In the wake of the surprise election of Republican Scott Brown to fulfill the remainder of the late Massachusetts Senator Ted Kennedy’s term, the outlook for passage of legislation to extend bipartisan tax provisions that expired at the end of 2009 has become more complicated.

Among the many business-supported provisions in the tax extenders legislation are NAIOP-supported provisions, such as the 15-year qualified leasehold depreciation provision and brownfields remediation expensing. In order to pay for the extension of these provisions, the House-passed legislation included a measure to increase the rate of tax on partnership “carried interests” (also known as “promoted interests” or “promotes”) from capital gains rates of 15 percent to ordinary income rates as high as 35 percent.

NAIOP and the real estate industry strongly opposed the carried interest tax hike and the Senate refused to take up the House bill. Instead, the Senate had planned to finish negotiations on a healthcare bill in time to have legislation ready for the president’s signature by the state of the union, and use a provision from the House-passed version of healthcare reform to pay for the tax extenders bill rather than the more controversial carried interest tax hike. That provision would have raised $23 billion by eliminating the ability of paper companies to qualify for a cellulosic fuels tax credit and was not expected to make it into the final bill.

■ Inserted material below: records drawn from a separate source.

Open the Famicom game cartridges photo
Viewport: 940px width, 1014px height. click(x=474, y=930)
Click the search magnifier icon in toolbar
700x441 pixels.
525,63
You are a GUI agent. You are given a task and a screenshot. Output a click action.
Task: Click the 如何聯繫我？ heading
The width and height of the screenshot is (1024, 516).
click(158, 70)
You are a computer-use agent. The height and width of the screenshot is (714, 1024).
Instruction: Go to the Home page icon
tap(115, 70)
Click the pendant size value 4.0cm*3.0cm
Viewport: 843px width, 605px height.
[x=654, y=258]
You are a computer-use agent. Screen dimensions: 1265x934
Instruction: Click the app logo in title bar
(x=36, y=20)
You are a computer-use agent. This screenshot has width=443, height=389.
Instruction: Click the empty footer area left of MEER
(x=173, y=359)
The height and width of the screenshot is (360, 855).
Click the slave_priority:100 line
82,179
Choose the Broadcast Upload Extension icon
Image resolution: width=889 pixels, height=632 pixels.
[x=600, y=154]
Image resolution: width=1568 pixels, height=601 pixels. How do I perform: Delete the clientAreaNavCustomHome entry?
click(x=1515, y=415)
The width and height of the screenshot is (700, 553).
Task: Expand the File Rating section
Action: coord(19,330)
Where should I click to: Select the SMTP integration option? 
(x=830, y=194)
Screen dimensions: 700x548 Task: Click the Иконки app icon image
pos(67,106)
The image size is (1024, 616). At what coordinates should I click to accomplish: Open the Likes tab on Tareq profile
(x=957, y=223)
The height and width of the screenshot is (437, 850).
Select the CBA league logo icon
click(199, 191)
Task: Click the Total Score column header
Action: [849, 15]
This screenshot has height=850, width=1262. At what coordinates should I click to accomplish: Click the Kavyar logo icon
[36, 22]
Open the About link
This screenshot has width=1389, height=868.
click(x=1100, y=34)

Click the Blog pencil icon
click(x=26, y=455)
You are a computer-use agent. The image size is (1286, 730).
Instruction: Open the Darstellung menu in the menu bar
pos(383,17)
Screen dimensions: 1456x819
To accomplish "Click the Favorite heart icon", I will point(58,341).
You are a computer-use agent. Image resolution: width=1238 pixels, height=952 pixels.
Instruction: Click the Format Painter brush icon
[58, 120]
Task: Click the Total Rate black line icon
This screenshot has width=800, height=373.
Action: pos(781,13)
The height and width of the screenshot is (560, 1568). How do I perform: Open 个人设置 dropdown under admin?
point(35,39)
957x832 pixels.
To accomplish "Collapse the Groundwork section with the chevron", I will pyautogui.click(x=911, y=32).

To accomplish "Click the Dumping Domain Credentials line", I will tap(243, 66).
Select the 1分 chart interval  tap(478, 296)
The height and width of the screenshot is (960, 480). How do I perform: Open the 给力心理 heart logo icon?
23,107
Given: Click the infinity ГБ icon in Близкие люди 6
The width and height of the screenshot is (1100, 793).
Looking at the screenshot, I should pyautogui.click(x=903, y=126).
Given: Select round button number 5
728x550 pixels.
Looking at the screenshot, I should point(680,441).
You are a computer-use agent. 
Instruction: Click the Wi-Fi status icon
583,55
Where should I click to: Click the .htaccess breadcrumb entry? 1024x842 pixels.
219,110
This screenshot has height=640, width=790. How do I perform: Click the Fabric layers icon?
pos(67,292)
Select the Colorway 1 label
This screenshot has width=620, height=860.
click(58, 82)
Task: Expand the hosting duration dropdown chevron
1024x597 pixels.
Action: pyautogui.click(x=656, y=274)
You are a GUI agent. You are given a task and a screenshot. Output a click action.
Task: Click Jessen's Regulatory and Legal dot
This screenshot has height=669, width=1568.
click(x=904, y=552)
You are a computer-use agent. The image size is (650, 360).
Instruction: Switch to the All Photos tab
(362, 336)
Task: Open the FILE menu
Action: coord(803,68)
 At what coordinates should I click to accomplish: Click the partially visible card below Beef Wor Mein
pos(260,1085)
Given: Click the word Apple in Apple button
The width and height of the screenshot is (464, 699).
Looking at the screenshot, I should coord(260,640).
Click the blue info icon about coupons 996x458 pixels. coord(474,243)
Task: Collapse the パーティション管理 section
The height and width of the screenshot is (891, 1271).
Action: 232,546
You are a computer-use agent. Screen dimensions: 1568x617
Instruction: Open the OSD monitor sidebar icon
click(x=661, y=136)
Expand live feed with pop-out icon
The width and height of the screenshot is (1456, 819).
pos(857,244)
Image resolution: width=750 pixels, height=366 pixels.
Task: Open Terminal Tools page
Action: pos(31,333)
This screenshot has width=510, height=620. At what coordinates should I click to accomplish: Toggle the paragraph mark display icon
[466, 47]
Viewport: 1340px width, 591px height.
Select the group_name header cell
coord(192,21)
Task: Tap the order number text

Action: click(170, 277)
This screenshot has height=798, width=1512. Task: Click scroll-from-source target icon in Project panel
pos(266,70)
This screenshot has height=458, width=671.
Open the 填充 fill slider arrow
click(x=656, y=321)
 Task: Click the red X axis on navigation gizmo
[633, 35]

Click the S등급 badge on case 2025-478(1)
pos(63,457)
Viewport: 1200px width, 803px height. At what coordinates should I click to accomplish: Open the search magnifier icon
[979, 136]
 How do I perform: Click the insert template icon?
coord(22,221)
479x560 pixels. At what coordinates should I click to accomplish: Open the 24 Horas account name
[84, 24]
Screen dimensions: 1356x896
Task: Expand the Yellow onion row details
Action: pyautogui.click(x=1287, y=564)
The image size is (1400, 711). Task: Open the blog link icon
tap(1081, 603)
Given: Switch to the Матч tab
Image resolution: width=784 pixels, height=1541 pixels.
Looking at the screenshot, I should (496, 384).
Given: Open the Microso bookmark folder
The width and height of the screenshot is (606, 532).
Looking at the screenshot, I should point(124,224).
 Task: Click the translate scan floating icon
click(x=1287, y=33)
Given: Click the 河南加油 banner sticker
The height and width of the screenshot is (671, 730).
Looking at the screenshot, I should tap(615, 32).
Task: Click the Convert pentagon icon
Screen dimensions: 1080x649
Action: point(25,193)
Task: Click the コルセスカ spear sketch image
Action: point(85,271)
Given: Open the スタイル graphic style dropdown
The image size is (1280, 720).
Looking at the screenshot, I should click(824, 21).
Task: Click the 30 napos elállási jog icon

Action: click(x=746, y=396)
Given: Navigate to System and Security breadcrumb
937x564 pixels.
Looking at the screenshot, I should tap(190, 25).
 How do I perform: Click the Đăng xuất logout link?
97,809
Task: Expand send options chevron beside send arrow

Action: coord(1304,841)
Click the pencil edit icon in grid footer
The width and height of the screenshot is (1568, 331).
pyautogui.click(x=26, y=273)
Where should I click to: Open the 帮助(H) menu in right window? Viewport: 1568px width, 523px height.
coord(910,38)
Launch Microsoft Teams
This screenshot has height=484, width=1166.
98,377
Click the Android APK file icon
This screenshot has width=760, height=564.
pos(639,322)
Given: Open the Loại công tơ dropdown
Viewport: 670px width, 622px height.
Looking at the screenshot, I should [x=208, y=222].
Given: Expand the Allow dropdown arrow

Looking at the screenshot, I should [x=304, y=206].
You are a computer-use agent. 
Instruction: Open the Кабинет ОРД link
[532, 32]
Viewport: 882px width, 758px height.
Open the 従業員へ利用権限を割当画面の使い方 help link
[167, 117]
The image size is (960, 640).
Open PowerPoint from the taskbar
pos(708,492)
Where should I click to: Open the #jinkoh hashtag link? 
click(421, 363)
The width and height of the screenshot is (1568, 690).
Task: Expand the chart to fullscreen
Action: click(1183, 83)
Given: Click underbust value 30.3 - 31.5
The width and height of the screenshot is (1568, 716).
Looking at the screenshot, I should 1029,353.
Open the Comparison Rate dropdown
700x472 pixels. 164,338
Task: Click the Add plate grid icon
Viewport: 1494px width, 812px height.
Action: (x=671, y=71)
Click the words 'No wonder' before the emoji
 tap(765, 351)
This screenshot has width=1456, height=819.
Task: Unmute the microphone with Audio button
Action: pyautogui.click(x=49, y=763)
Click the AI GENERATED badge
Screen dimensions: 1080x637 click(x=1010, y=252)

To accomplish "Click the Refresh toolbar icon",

The loss in Massachusetts has deprived the Democrats the 60-seat, filibuster-proof majority needed to overcome opposition to the healthcare legislation. As a result, whether the cellulosic fuels offset will still be available for use as a revenue offset for the tax extenders legislation is unclear. Also muddled is how the House and Senate will resolve another pressing tax issue — resolution of the estate tax, which expired at the end of 2009.

Hundreds of NAIOP members will be attending the 2010 Chapter Leadership and Legislative Retreat in early February, and passage of tax extenders legislation and opposition to a carried interest tax increase will be key elements of our message to elected officials during their Capitol Hill Day visits. (See NAIOP’s 2010 Legislative Priorities).